In People v. Ventura, 17 NY3d 675, 958 NE2d 884, 934 NYS2d 756 , the Court of Appeals declared that while it is within its purview as a court of permissive appellate jurisdiction to dismiss an appeal on such grounds, "as a matter of fundamental fairness, all criminal defendants shall be permitted to avail themselves of intermediate appellate [review]" (17 NY3d at 682).
It found that the policy concern that "courts should not aid in the deliberate evasion of justice through continued consideration of appeals" is not present where a defendant has been involuntarily deported (id. at 679-680).
The court noted that such a defendant "lacks the scornful or contemptuous traits that compel courts to dismiss appeals filed by those who elude criminal proceedings" (id. at 680).
Indeed, it opined that such a defendant has "a greater need to avail himself of the appellate process in light of the tremendous ramifications of deportation" (id.).

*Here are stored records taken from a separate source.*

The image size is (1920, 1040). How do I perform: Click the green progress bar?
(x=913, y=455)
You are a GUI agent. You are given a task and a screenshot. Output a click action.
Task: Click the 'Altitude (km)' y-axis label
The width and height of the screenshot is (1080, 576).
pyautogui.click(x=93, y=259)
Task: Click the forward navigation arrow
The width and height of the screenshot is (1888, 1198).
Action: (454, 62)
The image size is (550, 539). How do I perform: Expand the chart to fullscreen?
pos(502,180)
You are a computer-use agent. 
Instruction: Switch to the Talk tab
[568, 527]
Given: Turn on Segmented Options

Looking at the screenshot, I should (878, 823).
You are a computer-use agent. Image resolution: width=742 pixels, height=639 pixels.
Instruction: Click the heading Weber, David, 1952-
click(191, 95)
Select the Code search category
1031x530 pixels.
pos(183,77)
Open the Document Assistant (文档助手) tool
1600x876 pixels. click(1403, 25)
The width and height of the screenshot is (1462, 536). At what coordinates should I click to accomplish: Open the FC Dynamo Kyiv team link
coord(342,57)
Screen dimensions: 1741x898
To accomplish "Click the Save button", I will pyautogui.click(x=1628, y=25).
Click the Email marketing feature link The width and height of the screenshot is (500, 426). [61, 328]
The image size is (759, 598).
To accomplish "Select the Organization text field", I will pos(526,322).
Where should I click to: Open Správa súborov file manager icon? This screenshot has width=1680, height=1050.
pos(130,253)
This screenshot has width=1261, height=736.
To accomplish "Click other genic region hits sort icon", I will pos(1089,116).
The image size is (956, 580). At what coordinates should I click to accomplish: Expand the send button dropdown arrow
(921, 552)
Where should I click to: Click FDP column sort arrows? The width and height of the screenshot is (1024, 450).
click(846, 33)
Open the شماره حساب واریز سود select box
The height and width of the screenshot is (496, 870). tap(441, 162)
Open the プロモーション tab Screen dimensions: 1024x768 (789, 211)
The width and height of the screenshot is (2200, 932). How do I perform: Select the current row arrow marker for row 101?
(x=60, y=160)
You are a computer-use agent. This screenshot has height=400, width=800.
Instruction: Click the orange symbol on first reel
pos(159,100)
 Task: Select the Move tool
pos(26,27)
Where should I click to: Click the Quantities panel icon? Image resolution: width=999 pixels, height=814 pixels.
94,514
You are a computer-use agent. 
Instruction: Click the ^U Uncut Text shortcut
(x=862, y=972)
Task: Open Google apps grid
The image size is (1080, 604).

Furthermore, the court determined that "the perceived inability to obey the mandate of the court" is not involved in an intermediate appeal since "disposition of the discrete appellate issues would result in either an affirmance or outright dismissal of the conviction " (id. at 682).
Accordingly, it reversed and remitted to the Appellate Division for review on the merits two appeals which had been dismissed because the defendants were involuntarily deported (id.)